A third and final key trend is the emergence of AIML software frameworks and associated acceleration hardware to host, execute and manage the deployment life cycle of the AIML algorithms. This has included open-source initiatives such as the Linux Foundation’s Open Network Automation Platform (ONAP) and Acumos AIML model management project. Also significant is the work of the Open Radio Access Network (ORAN) project, whose Non-Real-Time and Near-Real-Time RAN Intelligent Controller specifications are attempting to lay the foundation for an ecosystem of hosted 3rd-party AIML models coined xApps and rApps.
These three trends offer the tantalizing and compelling prospect of a fully autonomous network. That is, a network which self-manages both to improve performance and radically reduce the operational expenditure that can consume as much as 80% of network OPEX.

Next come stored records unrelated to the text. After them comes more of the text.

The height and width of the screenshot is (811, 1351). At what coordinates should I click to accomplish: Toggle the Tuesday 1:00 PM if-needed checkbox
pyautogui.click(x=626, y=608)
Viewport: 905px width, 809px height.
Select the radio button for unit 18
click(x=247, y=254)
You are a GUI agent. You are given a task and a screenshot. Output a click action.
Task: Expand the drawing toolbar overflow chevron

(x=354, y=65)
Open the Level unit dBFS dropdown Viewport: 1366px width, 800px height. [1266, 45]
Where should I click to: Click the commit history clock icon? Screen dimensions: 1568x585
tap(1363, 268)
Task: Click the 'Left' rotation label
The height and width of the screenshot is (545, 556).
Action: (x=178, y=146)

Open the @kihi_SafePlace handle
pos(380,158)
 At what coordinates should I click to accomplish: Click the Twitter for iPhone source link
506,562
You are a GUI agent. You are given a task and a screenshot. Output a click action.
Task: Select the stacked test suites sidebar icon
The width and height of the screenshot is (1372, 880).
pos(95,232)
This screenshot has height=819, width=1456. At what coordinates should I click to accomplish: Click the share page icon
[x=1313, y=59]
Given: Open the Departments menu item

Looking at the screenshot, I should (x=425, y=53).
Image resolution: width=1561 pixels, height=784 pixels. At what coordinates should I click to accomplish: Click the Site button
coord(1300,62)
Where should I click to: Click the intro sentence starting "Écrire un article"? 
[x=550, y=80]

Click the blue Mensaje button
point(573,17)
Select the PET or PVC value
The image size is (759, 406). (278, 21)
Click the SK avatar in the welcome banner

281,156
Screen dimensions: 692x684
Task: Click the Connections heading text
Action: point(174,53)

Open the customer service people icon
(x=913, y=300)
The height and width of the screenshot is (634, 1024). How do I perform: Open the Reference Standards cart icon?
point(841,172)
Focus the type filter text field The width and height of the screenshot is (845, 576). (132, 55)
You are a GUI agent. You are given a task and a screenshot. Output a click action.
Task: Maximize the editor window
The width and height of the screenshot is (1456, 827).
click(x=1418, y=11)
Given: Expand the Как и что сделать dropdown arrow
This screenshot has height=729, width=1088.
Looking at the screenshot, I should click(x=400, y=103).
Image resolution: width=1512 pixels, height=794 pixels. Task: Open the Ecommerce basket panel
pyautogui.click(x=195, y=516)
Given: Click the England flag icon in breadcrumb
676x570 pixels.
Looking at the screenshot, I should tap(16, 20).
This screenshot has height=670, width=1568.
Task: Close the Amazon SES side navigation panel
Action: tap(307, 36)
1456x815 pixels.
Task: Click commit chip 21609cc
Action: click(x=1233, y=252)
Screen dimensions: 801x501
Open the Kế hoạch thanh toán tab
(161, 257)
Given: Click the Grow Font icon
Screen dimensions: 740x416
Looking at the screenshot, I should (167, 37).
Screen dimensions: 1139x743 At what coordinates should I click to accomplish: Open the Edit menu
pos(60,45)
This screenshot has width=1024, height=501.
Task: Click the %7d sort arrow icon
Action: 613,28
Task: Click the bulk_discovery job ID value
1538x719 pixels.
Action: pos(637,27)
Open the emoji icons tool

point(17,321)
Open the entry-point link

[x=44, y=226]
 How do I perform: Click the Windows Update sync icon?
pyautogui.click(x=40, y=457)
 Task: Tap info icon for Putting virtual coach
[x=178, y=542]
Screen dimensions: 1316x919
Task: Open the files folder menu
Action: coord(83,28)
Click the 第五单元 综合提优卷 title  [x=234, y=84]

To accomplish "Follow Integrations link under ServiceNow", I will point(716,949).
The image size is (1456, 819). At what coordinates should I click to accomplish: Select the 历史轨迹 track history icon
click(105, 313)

So where do the challenges and opportunity for innovation and investment lie here? First, the design and delivery of high-performance data management architectures to capture and deliver the network state, with low latency, to the AIML framework remains open. The hardening and commercialization of the tools to drive AIML model lifecycle management is also a critical opportunity, as is the development of high performance AIML model and applications to perform the myriad of automated tasks that the autonomous network will require. Further opportunity for innovation and new products lies in the need to make the decisions and policies that the AIML models deliver – which are often difficult or impossible for human observers to understand – both observable and explainable to the much smaller team of engineering staff tasked with operating the network. The combination of these intelligent network management tools with systems used for planning and deploying networks represents yet more opportunity, since the configuration and provisioning of network compute, switching and radio subsystems lies at the root of their subsequent management. And then there is then enablement of 6G systems, targeted for deployment at the end of this decade, and which are being designed today with AIML models and data structures profoundly embedded in the fabric of the network design.
The 1G pioneers of today’s 5G networks were familiar with the fundamental concepts of machine learning but lacked access to the graphics processing units (GPU), dedicated compute architectures and the million- and billion-parameter deep neural networks that are becoming commonplace today. This is changing the game for 5G and 6G systems. The road to the autonomous network is finally coming into view, and in that journey lies opportunity for innovation and investment.